# [TASK ITEM]
Which lines in the entries below contain the string "page"? Show each of them in full.

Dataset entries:
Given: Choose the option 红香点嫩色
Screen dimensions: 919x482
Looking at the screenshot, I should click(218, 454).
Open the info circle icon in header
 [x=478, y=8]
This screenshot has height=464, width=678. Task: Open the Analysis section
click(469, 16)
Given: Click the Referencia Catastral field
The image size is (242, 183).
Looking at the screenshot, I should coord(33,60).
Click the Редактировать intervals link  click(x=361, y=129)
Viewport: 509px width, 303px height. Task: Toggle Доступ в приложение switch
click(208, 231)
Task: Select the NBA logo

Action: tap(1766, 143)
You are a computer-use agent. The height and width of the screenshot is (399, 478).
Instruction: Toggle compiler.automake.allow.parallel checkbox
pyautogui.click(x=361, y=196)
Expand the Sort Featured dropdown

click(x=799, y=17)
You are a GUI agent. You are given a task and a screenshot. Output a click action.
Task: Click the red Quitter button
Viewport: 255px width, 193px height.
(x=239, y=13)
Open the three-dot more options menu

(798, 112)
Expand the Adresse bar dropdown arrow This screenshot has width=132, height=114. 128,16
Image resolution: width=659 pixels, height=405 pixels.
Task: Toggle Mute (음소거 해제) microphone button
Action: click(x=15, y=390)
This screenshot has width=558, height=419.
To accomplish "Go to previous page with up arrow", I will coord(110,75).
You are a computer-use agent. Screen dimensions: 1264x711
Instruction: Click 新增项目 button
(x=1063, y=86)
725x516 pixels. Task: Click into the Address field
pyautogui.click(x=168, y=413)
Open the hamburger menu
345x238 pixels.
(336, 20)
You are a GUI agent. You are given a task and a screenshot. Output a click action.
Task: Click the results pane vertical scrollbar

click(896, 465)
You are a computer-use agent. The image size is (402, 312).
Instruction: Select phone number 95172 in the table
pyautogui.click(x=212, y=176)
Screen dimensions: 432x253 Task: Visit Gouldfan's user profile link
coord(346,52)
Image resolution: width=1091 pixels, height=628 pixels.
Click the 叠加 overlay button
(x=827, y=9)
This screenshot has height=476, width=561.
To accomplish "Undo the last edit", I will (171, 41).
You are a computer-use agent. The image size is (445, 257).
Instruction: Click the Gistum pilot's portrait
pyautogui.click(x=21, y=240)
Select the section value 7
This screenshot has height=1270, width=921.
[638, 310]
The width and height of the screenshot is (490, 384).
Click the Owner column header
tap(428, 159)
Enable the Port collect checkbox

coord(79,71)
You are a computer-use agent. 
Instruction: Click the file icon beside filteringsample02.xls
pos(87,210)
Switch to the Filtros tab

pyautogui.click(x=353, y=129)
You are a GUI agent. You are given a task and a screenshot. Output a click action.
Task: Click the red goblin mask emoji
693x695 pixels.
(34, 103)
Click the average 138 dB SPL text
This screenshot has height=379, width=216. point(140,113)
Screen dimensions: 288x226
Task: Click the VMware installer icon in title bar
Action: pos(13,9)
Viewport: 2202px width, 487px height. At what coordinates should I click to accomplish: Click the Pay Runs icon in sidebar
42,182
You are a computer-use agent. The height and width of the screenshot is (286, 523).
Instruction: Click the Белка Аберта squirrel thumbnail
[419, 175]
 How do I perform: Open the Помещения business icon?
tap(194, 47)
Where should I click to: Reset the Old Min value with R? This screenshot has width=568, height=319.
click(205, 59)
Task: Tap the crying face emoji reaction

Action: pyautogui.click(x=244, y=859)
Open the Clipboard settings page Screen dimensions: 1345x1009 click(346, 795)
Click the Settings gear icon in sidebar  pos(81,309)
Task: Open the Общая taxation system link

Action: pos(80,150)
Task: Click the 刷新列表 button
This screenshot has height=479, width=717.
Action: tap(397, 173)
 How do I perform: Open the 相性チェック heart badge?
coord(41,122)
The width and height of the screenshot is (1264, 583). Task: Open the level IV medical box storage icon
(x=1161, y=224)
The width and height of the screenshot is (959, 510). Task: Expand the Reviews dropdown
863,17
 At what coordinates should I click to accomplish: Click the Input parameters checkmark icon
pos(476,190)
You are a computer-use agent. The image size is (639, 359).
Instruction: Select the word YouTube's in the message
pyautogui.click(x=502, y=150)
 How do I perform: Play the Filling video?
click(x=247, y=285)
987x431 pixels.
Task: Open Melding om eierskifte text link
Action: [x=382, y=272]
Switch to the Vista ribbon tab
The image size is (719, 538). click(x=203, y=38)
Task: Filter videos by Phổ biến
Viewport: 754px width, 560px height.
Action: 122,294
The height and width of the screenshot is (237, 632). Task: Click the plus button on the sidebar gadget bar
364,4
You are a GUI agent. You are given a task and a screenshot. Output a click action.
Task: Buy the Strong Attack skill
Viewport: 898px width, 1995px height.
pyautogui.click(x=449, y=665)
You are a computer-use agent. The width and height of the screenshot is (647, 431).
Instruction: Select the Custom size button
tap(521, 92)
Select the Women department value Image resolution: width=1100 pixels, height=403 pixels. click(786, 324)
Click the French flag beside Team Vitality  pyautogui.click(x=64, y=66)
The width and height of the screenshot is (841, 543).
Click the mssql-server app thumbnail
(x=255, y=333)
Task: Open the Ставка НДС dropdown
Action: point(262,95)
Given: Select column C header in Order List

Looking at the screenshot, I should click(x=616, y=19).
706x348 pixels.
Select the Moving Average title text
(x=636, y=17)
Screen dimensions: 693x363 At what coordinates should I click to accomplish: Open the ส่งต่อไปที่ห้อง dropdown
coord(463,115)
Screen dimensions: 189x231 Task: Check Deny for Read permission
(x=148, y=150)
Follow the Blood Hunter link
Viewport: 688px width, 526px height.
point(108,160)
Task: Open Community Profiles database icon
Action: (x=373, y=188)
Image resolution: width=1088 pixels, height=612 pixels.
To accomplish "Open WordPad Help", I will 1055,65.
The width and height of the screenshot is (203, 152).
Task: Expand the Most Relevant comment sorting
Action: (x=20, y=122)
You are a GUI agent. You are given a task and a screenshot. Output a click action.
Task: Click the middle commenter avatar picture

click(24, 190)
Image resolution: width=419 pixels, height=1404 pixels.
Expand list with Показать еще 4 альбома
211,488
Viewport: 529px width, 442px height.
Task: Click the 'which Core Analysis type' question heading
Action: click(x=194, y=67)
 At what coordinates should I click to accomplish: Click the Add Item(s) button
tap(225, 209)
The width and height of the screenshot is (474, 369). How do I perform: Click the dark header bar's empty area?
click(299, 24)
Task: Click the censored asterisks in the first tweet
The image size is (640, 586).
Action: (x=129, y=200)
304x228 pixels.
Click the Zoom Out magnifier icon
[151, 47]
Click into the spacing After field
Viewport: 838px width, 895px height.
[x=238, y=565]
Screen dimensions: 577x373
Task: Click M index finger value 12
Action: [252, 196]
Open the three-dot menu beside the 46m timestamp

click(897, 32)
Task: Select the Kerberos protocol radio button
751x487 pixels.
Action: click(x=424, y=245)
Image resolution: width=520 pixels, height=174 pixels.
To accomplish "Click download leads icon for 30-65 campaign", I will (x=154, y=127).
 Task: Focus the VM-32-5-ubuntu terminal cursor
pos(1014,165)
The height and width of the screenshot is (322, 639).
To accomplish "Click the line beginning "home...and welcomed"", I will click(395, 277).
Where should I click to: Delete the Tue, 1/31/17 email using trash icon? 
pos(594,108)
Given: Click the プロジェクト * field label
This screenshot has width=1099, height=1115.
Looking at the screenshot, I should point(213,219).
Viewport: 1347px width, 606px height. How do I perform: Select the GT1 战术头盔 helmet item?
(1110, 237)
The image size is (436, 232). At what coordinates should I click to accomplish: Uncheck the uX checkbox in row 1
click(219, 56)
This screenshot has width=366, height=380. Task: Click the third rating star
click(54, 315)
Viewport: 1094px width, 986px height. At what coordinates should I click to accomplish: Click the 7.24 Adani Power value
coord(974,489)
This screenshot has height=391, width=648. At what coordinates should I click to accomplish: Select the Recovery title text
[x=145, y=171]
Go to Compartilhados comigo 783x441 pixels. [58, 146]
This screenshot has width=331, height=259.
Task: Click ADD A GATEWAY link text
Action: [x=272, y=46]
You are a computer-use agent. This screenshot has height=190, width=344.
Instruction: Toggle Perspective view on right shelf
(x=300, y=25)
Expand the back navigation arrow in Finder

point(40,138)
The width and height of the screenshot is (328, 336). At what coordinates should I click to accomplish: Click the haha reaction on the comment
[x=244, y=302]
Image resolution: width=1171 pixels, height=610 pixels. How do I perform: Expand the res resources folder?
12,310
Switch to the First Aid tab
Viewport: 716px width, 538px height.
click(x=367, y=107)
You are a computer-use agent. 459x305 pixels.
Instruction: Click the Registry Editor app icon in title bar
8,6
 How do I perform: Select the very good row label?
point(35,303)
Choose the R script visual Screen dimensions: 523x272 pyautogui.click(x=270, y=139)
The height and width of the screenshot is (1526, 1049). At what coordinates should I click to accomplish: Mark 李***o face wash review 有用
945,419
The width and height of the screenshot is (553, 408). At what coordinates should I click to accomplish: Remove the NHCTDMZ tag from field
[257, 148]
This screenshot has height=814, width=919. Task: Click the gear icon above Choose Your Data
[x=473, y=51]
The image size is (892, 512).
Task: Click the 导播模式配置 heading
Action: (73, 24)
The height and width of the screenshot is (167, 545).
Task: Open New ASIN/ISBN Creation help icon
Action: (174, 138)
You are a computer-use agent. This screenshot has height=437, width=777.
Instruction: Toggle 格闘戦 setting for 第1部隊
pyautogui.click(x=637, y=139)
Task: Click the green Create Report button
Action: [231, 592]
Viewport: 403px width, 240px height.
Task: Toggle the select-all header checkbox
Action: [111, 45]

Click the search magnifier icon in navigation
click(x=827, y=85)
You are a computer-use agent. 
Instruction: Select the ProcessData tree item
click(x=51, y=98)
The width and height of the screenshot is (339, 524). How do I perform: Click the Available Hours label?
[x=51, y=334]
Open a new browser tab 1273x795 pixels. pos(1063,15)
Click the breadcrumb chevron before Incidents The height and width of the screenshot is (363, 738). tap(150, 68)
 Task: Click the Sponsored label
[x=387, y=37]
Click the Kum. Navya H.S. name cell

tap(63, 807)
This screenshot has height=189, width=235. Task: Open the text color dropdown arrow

# [EXERCISE RESPONSE]
To accomplish "Go to previous page with up arrow", I will coord(110,75).
Open the Clipboard settings page Screen dimensions: 1345x1009 click(346, 795)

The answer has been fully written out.